Ia menjelaskan asah, yakni di antara para taruna saling mengasah dalam keterampilan, asih di antara mereka saling mengasihi atau menyayangi.
Selain itu, asuh diterapkan dalam keluarga asuh yang menggunakan multisuku dan agama. Dalam keluarga asuh di asrama, dulu diterapkan satu suku, namun sekarang mereka dicampur dari berbagai suku dan agamanya.
"Hal ini diberlakukan sejak mengacu pada kompetensi ganda, yakni militer dan akademik sejak tahun 2010," katanya.
Ia menuturkan budaya tersebut dikembangkan di Akmil dengan pangaruh positif yang cukup besar.

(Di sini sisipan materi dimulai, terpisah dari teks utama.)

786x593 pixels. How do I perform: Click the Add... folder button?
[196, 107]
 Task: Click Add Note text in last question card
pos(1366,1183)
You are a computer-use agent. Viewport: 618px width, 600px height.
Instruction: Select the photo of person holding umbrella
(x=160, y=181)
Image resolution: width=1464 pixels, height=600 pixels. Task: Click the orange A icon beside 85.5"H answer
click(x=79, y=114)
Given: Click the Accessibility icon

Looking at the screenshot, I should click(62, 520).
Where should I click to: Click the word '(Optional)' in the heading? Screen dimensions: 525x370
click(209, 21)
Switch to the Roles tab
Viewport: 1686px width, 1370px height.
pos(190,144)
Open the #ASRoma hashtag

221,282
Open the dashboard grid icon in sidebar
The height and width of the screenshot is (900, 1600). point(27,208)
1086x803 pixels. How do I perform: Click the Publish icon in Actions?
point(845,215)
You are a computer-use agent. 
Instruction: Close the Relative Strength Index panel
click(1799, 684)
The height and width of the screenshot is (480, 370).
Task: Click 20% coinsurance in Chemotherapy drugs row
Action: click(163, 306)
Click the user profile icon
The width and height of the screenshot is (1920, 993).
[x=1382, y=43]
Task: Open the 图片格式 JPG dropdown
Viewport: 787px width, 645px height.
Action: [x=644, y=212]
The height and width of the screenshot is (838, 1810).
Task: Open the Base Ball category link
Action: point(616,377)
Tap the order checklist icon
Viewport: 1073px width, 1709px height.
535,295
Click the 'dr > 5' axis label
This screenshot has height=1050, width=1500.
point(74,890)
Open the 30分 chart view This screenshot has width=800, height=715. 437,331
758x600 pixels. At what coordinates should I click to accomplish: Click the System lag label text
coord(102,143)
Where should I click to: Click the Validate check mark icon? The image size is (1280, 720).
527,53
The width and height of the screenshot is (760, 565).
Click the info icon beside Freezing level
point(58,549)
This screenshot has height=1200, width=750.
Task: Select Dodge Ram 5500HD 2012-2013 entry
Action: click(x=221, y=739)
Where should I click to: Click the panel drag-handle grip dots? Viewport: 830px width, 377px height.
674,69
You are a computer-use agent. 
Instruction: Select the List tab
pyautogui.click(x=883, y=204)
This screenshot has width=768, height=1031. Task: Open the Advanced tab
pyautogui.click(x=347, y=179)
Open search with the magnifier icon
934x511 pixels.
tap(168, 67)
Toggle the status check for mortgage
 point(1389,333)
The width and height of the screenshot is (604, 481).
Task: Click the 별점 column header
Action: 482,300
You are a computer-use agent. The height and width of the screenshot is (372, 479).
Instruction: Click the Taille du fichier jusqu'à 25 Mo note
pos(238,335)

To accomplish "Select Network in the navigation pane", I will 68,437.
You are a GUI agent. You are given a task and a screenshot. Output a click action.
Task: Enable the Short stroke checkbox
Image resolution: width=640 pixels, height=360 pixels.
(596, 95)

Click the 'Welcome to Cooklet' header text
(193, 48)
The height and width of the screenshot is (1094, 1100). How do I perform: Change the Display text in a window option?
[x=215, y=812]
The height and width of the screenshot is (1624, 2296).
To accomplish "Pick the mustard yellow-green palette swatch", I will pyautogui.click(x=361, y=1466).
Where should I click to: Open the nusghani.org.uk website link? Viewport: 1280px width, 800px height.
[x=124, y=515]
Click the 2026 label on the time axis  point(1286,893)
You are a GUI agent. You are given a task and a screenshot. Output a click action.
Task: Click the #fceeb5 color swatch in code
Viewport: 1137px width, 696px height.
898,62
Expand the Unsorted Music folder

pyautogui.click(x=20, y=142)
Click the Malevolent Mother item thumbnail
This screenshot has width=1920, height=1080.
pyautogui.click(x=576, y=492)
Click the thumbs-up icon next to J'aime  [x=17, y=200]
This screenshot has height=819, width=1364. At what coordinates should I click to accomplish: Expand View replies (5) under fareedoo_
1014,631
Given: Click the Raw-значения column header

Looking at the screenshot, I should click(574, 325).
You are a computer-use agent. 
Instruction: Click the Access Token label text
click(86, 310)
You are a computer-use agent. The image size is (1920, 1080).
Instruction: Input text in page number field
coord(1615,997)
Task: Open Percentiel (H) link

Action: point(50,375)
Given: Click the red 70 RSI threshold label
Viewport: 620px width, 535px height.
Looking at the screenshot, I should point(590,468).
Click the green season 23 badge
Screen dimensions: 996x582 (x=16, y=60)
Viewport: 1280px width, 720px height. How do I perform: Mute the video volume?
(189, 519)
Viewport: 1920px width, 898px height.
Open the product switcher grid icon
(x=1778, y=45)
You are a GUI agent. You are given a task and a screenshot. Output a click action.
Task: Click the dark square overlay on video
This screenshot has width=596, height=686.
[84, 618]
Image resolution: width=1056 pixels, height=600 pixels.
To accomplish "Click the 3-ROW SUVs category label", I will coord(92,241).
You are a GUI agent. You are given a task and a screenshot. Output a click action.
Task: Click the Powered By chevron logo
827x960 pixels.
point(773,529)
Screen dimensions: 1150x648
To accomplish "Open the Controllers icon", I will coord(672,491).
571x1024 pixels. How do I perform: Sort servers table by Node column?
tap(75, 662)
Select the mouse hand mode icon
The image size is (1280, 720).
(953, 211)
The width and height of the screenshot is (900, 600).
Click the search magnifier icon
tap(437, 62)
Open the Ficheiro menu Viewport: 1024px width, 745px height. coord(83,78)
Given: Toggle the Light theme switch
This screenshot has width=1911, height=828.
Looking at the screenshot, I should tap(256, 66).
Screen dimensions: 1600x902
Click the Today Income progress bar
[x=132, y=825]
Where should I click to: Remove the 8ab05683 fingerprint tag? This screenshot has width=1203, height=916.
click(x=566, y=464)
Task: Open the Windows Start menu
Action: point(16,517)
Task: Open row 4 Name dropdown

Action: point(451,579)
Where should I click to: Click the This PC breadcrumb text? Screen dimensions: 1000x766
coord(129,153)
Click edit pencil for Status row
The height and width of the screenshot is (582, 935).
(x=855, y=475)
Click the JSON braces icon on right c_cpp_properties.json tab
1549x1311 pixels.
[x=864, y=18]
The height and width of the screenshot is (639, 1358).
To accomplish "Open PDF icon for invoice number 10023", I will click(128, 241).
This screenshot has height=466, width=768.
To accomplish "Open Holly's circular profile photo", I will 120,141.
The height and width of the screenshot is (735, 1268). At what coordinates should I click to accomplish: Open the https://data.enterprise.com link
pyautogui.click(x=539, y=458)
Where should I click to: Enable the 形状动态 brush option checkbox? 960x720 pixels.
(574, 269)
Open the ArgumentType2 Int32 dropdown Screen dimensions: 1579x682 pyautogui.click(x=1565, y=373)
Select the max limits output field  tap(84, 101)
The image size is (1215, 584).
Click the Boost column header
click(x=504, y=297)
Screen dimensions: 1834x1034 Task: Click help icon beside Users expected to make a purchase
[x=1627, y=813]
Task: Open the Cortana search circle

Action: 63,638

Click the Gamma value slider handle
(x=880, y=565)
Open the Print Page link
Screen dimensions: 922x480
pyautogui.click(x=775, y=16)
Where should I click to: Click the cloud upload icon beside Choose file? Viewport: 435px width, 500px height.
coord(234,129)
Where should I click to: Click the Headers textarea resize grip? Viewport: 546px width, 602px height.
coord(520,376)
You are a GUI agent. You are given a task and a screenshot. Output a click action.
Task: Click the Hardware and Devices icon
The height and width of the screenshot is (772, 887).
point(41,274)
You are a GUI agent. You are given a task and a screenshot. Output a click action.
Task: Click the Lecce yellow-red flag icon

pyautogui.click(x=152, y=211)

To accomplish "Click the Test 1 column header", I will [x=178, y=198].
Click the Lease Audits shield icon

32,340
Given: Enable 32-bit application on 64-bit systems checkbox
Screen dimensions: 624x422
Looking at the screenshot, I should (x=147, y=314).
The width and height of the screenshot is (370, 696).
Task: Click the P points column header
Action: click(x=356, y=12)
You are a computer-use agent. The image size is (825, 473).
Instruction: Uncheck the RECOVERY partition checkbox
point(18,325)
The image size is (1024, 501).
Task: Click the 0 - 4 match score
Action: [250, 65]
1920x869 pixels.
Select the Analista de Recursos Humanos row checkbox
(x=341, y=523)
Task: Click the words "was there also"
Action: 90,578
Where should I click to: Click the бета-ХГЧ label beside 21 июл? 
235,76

Jika diketahui ada yang melakukan pemukulan atau kekerasan di antara taruna maka diberikan sanksi keras, yakni pemecatan.
Ia mengatakan Akmil mengacu pada militer kelas dunia yang memperhatikan hak asasi manusia.
"Sekarang perang bukan lagi seperti zaman Jepang dulu, kami mengacu ke PBB, karena selama ini TNI sering bergabung dengan pasukan perdamaian PBB," katanya.
Menurut dia, hukum dan HAM sekarang menjadi panglima dan sekarang tidak ada lagi perbedaan gender, maka Akmil juga menerima taruni.
Ia mengatakan kalau dalam sistem pendidikan ada kekerasan, bagaiamana nanti penerapannya di masyarakat.
Ia menyampaikan Akmil mendidik para taruna untuk menjadi pejuang, tentara profesional yang memiliki keahlian, dan Tentara Nasional Indonesia.
"Perlu ditekankan mereka akan menjadi satu keluarga Tentara Nasional Indonesia sehingga tidak ada grup kesukuan dan mereka nantinya akan bertugas di seluruh pelosok Indonesia yang berbeda-beda suku dan agamanya, maka harus bisa membaur dan melindungi masyarakat di mana mereka bertugas nantinya," katanya.
Ia mengatakan Akmil perlu menjadi contoh sekolah "boarding school" yang lain.
"Meskipun pendidikan militer, tidak ada budaya kekerasan," katanya.